◆ Task prompt
For each record below, write an exact copy.
#### Task material
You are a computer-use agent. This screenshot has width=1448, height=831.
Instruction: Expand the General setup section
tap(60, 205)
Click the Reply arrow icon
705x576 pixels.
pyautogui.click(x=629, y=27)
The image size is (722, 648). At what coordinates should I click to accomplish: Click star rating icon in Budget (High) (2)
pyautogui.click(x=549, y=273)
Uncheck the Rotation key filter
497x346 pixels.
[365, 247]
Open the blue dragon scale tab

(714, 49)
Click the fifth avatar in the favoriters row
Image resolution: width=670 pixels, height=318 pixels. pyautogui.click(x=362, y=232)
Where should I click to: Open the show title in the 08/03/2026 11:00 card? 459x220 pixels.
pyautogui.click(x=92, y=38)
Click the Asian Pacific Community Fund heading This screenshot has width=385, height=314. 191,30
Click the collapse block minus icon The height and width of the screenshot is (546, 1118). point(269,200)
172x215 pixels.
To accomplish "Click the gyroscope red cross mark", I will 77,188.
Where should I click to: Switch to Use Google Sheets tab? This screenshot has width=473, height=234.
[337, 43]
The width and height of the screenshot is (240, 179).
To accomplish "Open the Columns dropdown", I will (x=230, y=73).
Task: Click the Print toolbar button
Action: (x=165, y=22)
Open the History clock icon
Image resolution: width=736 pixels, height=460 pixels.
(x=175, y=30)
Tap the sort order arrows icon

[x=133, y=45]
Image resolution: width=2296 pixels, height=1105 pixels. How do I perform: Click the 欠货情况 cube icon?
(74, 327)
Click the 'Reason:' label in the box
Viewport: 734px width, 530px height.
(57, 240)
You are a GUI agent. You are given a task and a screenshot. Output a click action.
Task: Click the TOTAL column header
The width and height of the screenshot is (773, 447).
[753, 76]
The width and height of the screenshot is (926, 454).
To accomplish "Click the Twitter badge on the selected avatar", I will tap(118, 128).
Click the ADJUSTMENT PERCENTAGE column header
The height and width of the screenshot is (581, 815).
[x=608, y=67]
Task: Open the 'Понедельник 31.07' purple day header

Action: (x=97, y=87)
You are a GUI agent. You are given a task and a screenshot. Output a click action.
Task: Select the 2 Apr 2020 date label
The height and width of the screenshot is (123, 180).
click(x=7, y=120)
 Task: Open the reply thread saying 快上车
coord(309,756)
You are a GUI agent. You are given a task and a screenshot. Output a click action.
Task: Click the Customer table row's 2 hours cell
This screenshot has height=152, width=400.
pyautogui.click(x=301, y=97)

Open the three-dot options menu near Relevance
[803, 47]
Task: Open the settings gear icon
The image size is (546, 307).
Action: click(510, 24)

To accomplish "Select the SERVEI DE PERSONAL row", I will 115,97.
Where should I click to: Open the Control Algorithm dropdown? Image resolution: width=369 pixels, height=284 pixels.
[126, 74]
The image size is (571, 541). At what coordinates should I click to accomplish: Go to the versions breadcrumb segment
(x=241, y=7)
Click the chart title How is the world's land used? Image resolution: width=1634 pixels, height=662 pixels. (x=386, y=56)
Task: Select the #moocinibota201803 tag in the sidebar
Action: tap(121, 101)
########
◆ Task output
You are a computer-use agent. This screenshot has width=1448, height=831.
Instruction: Expand the General setup section
tap(60, 205)
Click the Reply arrow icon
705x576 pixels.
pyautogui.click(x=629, y=27)
The image size is (722, 648). At what coordinates should I click to accomplish: Click star rating icon in Budget (High) (2)
pyautogui.click(x=549, y=273)
Uncheck the Rotation key filter
497x346 pixels.
[365, 247]
Open the blue dragon scale tab

(714, 49)
Click the fifth avatar in the favoriters row
Image resolution: width=670 pixels, height=318 pixels. pyautogui.click(x=362, y=232)
Where should I click to: Open the show title in the 08/03/2026 11:00 card? 459x220 pixels.
pyautogui.click(x=92, y=38)
Click the Asian Pacific Community Fund heading This screenshot has width=385, height=314. 191,30
Click the collapse block minus icon The height and width of the screenshot is (546, 1118). point(269,200)
172x215 pixels.
To accomplish "Click the gyroscope red cross mark", I will 77,188.
Where should I click to: Switch to Use Google Sheets tab? This screenshot has width=473, height=234.
[337, 43]
The width and height of the screenshot is (240, 179).
To accomplish "Open the Columns dropdown", I will (x=230, y=73).
Task: Click the Print toolbar button
Action: (x=165, y=22)
Open the History clock icon
Image resolution: width=736 pixels, height=460 pixels.
(x=175, y=30)
Tap the sort order arrows icon

[x=133, y=45]
Image resolution: width=2296 pixels, height=1105 pixels. How do I perform: Click the 欠货情况 cube icon?
(74, 327)
Click the 'Reason:' label in the box
Viewport: 734px width, 530px height.
(57, 240)
You are a GUI agent. You are given a task and a screenshot. Output a click action.
Task: Click the TOTAL column header
The width and height of the screenshot is (773, 447).
[753, 76]
The width and height of the screenshot is (926, 454).
To accomplish "Click the Twitter badge on the selected avatar", I will tap(118, 128).
Click the ADJUSTMENT PERCENTAGE column header
The height and width of the screenshot is (581, 815).
[x=608, y=67]
Task: Open the 'Понедельник 31.07' purple day header

Action: (x=97, y=87)
You are a GUI agent. You are given a task and a screenshot. Output a click action.
Task: Select the 2 Apr 2020 date label
The height and width of the screenshot is (123, 180).
click(x=7, y=120)
 Task: Open the reply thread saying 快上车
coord(309,756)
You are a GUI agent. You are given a task and a screenshot. Output a click action.
Task: Click the Customer table row's 2 hours cell
This screenshot has height=152, width=400.
pyautogui.click(x=301, y=97)

Open the three-dot options menu near Relevance
[803, 47]
Task: Open the settings gear icon
The image size is (546, 307).
Action: click(510, 24)

To accomplish "Select the SERVEI DE PERSONAL row", I will 115,97.
Where should I click to: Open the Control Algorithm dropdown? Image resolution: width=369 pixels, height=284 pixels.
[126, 74]
The image size is (571, 541). At what coordinates should I click to accomplish: Go to the versions breadcrumb segment
(x=241, y=7)
Click the chart title How is the world's land used? Image resolution: width=1634 pixels, height=662 pixels. (x=386, y=56)
Task: Select the #moocinibota201803 tag in the sidebar
Action: tap(121, 101)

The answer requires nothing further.